1. **Estimating the new radius, height, and cost:**
Let's use my estimation trick again for the new cost formula: C_waste(r) = 0.16r² + 10/r.
* If r = 3 cm, Cost ≈ 0.16(3²) + 10/3 = 0.16(9) + 3.33 = 1.44 + 3.33 = 4.77 cents.
* If r = 3.1 cm, Cost ≈ 0.16(3.1²) + 10/3.1 = 0.16(9.61) + 3.23 = 1.54 + 3.23 = 4.77 cents.
* If r = 3.15 cm, Cost ≈ 0.16(3.15²) + 10/3.15 = 0.16(9.9225) + 3.17 = 1.59 + 3.17 = 4.76 cents.
* If r = 3.2 cm, Cost ≈ 0.16(3.2²) + 10/3.2 = 0.16(10.24) + 3.13 = 1.64 + 3.13 = 4.77 cents.
It looks like the lowest cost is around r = 3.15 cm this time!

So, for r ≈ 3.15 cm:
h = 500 / (π * 3.15²) ≈ 500 / (3.14159 * 9.9225) ≈ 500 / 31.17 ≈ 16.04 cm.
**Answer for (c):** Estimated radius (r) ≈ 3.15 cm, Estimated height (h) ≈ 16.04 cm, Estimated cost ≈ 4.76 cents.
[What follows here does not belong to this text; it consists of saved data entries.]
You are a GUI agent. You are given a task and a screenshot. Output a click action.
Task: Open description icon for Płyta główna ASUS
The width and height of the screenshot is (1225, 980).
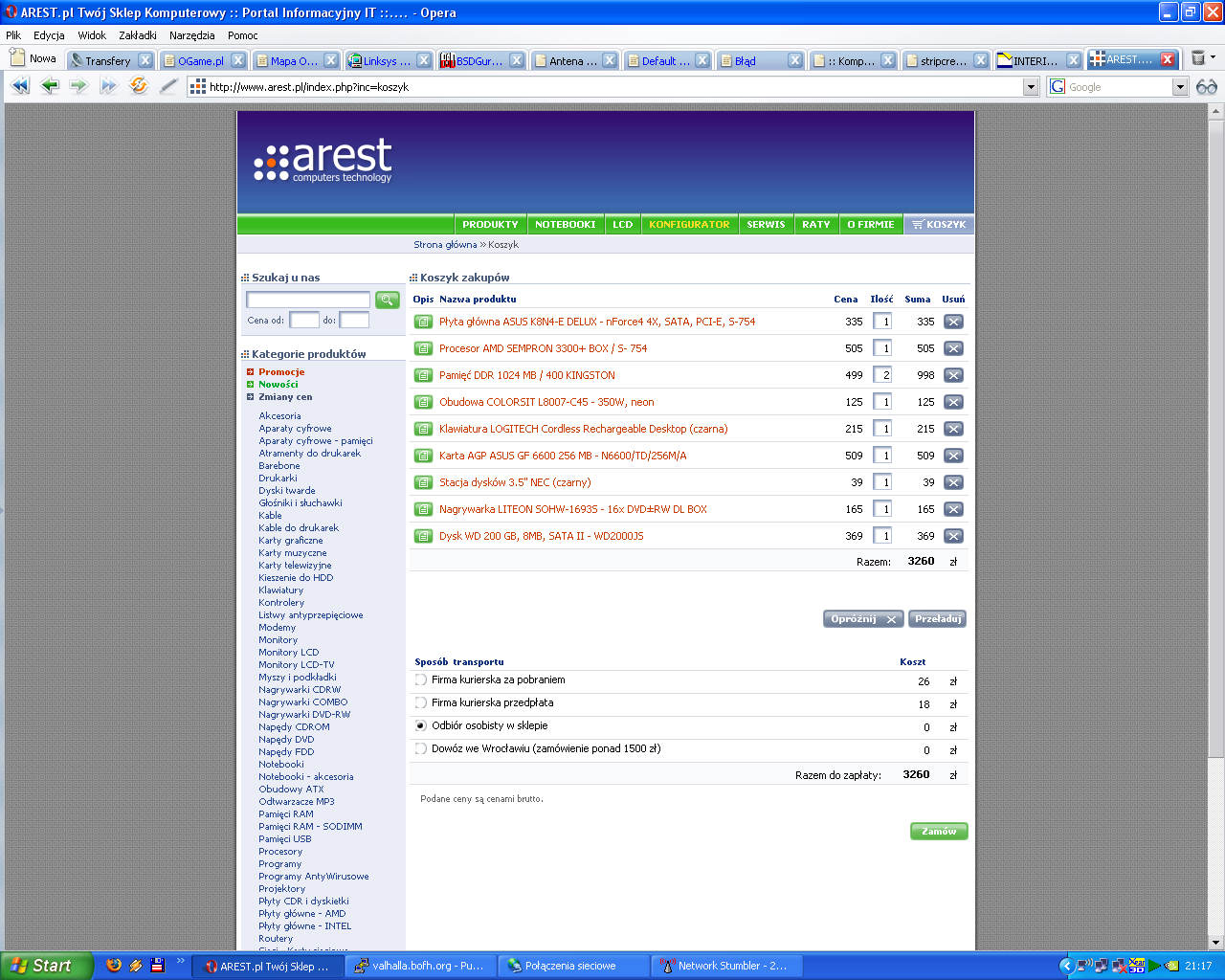(x=423, y=323)
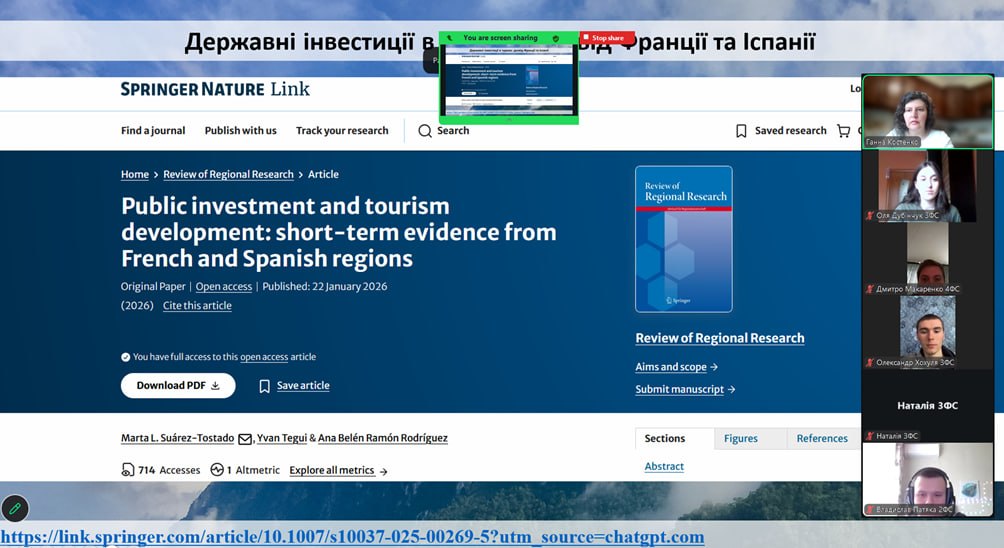
Task: Open the Publish with us menu
Action: pos(240,131)
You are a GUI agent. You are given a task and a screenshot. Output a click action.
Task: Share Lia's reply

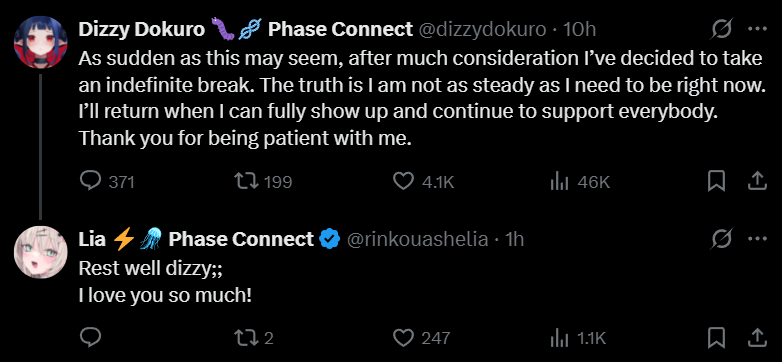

2. **Was my conjecture correct?**
* In part (a), r was about 3.4 cm, and h was about 13.76 cm.
* In part (c), r is about 3.15 cm (which is smaller than 3.4 cm!), and h is about 16.04 cm (which is taller than 13.76 cm!).
Yes! My guess was totally correct! The can became taller to save money on the more expensive top and bottom material. Pretty neat, right?